(Beginning of Available data)

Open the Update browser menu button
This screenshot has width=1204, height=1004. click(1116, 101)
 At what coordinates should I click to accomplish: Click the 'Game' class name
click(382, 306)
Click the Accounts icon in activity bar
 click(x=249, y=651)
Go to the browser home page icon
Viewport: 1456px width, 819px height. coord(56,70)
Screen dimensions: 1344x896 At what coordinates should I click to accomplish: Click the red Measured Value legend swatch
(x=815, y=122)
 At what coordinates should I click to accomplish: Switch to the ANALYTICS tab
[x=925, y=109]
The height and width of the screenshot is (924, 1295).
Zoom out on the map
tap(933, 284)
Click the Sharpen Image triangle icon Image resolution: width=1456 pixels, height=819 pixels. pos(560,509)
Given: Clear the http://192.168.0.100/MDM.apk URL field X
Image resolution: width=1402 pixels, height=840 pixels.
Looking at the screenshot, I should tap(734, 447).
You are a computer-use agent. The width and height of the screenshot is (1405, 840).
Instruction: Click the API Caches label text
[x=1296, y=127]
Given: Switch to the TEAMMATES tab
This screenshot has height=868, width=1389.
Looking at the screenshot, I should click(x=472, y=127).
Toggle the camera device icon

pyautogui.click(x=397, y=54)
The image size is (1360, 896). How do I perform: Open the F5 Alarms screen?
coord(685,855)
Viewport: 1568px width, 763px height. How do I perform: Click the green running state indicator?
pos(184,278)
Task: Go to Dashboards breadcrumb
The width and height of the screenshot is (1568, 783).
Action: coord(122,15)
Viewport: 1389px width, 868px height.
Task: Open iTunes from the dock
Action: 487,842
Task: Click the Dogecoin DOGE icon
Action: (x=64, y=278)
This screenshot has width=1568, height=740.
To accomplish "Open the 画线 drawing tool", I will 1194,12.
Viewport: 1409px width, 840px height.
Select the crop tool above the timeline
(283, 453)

(End of Available data)

Each line above should be copied exactly, with no line missing.

- [Result of this exercise]:
Open the Update browser menu button
This screenshot has width=1204, height=1004. click(1116, 101)
 At what coordinates should I click to accomplish: Click the 'Game' class name
click(382, 306)
Click the Accounts icon in activity bar
 click(x=249, y=651)
Go to the browser home page icon
Viewport: 1456px width, 819px height. coord(56,70)
Screen dimensions: 1344x896 At what coordinates should I click to accomplish: Click the red Measured Value legend swatch
(x=815, y=122)
 At what coordinates should I click to accomplish: Switch to the ANALYTICS tab
[x=925, y=109]
The height and width of the screenshot is (924, 1295).
Zoom out on the map
tap(933, 284)
Click the Sharpen Image triangle icon Image resolution: width=1456 pixels, height=819 pixels. pos(560,509)
Given: Clear the http://192.168.0.100/MDM.apk URL field X
Image resolution: width=1402 pixels, height=840 pixels.
Looking at the screenshot, I should tap(734, 447).
You are a computer-use agent. The width and height of the screenshot is (1405, 840).
Instruction: Click the API Caches label text
[x=1296, y=127]
Given: Switch to the TEAMMATES tab
This screenshot has height=868, width=1389.
Looking at the screenshot, I should click(x=472, y=127).
Toggle the camera device icon

pyautogui.click(x=397, y=54)
The image size is (1360, 896). How do I perform: Open the F5 Alarms screen?
coord(685,855)
Viewport: 1568px width, 763px height. How do I perform: Click the green running state indicator?
pos(184,278)
Task: Go to Dashboards breadcrumb
The width and height of the screenshot is (1568, 783).
Action: coord(122,15)
Viewport: 1389px width, 868px height.
Task: Open iTunes from the dock
Action: 487,842
Task: Click the Dogecoin DOGE icon
Action: (x=64, y=278)
This screenshot has width=1568, height=740.
To accomplish "Open the 画线 drawing tool", I will 1194,12.
Viewport: 1409px width, 840px height.
Select the crop tool above the timeline
(283, 453)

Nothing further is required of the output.